Yot was a tragedy that sent novelist Wyl Menmuir to the “demi-island” of Cornwall, with its long and sinuous shoreline. In 2011, his first child was stillborn and he went with his wife down to the wild north coast of the county to escape. It was winter, and cold, and yet he walked into the ocean. “And for a few moments the grief wasn’t silenced so much as confronted by a wall of deafening white noise muting its constant scream. The sea’s great indifference was a comfort in a way I can’t easily explain and it continues to play its part.”
now, in The Draw of the SeaMenmuir, whose 2016 Booker-longlisted novel The Many was set in a fishing village in Cornwall, has turned his focus on the place the sea plays in Britain’s collective consciousness, the way we have been shaped by the waters that surround us. He intercuts his own story of him – he moved to Cornwall in 2013 and he and his family of him now live a watery existence, swimming, surfing, rockpooling and beachcombing – with a broader consideration of the lives of a motley collection of seafarers.
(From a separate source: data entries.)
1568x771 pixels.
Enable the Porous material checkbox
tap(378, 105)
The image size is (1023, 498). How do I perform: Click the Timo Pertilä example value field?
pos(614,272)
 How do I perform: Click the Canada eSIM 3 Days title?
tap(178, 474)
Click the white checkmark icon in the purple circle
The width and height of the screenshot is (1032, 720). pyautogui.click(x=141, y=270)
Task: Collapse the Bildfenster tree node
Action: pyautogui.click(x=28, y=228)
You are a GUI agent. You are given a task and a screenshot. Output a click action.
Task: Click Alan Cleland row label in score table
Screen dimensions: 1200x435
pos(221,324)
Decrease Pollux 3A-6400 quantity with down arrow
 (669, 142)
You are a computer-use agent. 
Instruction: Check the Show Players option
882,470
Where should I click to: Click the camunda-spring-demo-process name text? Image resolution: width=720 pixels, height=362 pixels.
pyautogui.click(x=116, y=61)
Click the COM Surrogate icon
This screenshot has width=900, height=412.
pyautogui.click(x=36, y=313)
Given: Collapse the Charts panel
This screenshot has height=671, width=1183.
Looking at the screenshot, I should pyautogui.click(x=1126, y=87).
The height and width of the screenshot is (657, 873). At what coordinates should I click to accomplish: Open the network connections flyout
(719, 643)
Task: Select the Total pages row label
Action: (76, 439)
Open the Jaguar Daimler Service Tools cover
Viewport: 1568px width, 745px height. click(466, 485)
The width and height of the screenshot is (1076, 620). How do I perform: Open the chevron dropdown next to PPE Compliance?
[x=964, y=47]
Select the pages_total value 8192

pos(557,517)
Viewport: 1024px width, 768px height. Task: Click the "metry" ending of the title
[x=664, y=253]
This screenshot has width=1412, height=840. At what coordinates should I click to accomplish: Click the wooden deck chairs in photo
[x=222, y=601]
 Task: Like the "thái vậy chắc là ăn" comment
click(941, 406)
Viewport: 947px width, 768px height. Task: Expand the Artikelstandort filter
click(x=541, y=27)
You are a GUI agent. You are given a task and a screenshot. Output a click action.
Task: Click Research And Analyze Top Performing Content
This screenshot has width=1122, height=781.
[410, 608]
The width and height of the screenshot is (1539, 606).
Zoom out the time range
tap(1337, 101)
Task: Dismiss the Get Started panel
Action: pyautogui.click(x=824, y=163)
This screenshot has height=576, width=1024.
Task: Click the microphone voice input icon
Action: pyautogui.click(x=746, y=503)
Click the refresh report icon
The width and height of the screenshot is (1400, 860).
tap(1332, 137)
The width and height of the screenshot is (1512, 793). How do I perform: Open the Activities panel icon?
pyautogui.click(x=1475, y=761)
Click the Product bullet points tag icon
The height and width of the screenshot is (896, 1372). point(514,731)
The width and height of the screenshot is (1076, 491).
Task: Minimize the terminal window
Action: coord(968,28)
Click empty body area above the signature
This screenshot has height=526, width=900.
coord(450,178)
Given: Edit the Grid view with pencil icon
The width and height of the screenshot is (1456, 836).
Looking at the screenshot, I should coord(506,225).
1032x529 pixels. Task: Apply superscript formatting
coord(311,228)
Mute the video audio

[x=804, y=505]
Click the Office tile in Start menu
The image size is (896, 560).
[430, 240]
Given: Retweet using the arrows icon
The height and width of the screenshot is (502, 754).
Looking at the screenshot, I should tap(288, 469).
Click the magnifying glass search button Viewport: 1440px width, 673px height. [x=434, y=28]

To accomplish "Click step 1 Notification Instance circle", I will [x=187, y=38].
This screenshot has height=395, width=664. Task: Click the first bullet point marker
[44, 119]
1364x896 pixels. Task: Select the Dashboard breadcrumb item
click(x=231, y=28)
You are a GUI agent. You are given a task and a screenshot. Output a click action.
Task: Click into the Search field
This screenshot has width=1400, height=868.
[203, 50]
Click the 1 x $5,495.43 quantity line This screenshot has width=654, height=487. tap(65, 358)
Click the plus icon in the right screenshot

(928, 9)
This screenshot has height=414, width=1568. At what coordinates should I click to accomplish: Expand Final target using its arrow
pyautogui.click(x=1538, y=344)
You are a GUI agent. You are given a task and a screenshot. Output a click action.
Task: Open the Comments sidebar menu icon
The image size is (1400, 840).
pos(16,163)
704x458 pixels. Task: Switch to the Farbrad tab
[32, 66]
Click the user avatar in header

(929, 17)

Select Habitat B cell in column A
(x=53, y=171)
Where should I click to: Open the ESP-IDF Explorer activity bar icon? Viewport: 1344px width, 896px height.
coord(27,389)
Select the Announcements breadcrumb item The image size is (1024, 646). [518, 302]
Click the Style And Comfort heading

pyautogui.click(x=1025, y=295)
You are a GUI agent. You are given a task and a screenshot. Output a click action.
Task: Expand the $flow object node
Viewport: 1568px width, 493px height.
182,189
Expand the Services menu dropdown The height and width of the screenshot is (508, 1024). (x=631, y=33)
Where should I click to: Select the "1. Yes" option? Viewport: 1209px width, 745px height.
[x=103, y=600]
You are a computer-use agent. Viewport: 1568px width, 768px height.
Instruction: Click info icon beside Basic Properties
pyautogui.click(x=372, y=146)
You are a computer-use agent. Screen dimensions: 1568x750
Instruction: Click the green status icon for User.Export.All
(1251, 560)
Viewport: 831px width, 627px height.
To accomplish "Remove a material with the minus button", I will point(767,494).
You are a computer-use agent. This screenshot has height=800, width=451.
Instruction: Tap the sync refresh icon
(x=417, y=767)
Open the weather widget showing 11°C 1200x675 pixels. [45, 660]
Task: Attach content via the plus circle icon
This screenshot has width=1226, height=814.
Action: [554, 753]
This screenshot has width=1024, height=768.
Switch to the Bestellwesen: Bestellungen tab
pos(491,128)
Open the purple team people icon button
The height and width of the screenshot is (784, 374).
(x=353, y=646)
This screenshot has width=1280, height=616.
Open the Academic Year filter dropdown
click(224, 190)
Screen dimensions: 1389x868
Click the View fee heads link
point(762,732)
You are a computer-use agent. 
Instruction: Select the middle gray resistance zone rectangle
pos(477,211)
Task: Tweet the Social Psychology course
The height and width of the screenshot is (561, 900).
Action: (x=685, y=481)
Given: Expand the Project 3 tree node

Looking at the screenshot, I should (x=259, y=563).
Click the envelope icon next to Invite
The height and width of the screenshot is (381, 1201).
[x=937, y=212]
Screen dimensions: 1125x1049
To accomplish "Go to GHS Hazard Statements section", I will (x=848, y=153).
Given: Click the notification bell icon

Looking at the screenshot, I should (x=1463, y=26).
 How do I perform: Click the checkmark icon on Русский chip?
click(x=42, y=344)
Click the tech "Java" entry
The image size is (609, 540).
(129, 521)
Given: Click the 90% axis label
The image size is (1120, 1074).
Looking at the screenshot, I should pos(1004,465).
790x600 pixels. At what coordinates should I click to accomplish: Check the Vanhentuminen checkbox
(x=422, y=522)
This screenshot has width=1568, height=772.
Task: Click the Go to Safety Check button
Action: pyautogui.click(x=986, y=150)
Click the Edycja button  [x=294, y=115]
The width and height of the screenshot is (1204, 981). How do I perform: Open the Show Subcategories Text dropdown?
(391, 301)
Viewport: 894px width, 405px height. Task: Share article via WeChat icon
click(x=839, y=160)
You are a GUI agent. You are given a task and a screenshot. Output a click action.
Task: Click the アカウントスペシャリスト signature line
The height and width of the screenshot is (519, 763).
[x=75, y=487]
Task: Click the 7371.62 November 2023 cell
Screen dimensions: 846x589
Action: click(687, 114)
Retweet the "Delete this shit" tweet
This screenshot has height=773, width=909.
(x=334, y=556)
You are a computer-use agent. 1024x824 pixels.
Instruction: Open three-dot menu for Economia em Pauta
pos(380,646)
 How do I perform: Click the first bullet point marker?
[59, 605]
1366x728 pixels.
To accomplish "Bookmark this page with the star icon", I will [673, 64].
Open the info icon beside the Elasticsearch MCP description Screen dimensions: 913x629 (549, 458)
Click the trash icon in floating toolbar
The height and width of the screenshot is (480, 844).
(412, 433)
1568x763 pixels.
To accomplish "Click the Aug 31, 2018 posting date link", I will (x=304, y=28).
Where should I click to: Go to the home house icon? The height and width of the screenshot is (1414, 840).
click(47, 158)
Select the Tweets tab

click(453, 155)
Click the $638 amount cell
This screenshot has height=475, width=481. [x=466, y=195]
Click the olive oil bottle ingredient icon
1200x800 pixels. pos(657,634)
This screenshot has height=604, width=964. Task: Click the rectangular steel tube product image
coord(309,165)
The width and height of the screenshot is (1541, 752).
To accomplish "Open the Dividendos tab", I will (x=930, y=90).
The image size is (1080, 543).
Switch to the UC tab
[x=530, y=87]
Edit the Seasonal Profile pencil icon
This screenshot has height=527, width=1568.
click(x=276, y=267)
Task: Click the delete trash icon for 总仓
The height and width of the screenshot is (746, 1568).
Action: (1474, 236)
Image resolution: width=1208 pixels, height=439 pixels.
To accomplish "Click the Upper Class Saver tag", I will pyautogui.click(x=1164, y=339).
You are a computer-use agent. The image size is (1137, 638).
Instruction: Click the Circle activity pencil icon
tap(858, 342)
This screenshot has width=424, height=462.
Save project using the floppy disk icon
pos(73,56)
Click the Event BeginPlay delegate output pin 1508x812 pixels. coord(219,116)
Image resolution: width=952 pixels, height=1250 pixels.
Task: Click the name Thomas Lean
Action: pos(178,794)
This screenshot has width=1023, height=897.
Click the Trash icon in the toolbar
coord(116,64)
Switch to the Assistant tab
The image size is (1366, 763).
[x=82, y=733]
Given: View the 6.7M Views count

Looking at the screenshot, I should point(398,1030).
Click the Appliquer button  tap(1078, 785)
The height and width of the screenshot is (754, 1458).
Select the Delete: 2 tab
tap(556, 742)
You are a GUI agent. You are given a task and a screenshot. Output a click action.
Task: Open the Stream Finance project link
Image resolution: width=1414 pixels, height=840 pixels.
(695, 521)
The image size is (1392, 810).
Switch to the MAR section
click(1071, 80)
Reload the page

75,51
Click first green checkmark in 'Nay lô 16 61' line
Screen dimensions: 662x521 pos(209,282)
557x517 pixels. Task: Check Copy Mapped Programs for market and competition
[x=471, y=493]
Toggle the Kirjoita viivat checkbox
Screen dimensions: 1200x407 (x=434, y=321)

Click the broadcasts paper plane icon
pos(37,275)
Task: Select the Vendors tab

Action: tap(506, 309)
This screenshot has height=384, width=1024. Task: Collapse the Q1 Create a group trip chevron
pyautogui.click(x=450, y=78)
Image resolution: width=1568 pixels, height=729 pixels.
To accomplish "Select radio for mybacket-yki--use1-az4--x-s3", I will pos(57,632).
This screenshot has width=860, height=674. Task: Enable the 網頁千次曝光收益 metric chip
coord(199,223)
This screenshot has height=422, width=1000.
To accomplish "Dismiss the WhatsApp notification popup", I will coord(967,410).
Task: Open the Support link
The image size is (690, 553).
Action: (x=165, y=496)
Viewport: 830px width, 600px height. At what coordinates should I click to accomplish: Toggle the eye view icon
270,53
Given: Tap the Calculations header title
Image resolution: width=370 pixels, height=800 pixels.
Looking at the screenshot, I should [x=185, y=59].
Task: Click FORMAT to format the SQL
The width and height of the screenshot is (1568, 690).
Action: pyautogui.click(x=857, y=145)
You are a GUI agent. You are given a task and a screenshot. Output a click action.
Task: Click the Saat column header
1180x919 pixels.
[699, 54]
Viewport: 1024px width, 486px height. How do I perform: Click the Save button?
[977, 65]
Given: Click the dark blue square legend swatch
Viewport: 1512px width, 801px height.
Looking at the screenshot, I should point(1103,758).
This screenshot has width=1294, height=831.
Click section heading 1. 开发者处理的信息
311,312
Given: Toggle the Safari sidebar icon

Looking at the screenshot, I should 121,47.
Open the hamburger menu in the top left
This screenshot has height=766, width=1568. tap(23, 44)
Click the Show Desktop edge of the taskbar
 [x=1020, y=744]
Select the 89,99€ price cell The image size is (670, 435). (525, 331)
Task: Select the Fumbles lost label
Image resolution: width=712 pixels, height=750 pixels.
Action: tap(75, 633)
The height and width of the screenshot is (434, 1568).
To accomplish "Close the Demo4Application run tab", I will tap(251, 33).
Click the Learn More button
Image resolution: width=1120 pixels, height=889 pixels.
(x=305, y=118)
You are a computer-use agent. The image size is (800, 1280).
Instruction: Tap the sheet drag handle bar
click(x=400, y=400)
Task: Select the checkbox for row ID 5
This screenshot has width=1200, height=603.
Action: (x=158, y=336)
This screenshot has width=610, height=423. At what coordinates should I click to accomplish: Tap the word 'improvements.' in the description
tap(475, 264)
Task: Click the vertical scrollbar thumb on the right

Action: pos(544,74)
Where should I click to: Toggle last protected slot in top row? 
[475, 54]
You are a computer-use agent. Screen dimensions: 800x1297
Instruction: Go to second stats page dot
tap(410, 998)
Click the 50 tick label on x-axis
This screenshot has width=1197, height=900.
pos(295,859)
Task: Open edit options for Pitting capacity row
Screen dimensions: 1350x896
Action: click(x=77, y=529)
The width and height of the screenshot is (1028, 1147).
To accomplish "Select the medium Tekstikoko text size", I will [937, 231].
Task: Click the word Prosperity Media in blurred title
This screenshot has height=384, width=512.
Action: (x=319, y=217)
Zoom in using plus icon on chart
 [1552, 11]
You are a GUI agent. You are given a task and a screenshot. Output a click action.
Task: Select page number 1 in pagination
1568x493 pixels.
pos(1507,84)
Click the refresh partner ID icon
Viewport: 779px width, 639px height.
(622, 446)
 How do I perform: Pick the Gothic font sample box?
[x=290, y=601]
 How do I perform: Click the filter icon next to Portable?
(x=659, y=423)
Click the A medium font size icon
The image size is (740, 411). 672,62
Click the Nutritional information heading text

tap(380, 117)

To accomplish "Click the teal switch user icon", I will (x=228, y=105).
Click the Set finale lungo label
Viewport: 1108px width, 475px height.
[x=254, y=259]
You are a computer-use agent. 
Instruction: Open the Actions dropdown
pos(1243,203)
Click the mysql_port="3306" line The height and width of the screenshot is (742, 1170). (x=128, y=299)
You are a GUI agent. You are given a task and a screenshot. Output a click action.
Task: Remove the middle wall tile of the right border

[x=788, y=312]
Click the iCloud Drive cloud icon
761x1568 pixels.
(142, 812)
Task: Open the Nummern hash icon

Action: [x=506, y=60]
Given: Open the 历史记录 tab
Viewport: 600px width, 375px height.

The book’s first chapter draws on the work of the Cornish playwright Nick Darke, whose ending movie was a documentary charting the history of Cornish wreckers. While, as Menmuir says, “the term wreckers brings to mind false lights and ships lured on to the rocks”, there is little evidence that wrecking was ever this nefarious. Rather, it is the tradition, largely Cornish, of scouring the beaches for objects of greater or lesser use that are brought in by storms and the great ocean currents.
Menmuir is an inveterate beachcomber, carrying out what he calls “flotsamancy” – reading complex histories into the objects he finds. As Darke’s widow says to him, these objects “make the whole world seem a whole lot smaller, a lot more connected”. He knows this intimately – his house was constructed of Nigerian iroko wood that fell from a ship off Penzance.
The book is oriented south westerly, with the chapters taking place either in Cornwall or on the Isles of Scilly, 25 miles further out into the Atlantic. It is here that Menmuir and his family holiday de el and Scilly serves as a kind of dream landscape for him, one in which he is more easily able to immerse himself in the maritime world. The islands of the archipelago were once a single larger island, Ennor, and Menmuir uses the memory of this place to explore the legend of Lyonesse, the Arthurian Atlantis.
The Draw of the Sea is particularly good on the natural world. There’s a wonderful story of the traditional method of hunting conger eels in Scilly – you suspend a small boy in front of the hole in which they live, wait for the eel to wrap itself around him and then pull the boy up. Elsewhere, we learn that barnacles have a “lucky dip penis” up to eight times the length of their body. They reach blindly out with their extensive members in the hope of encountering a nearby mate – of either sex, barnacles being hermaphroditic.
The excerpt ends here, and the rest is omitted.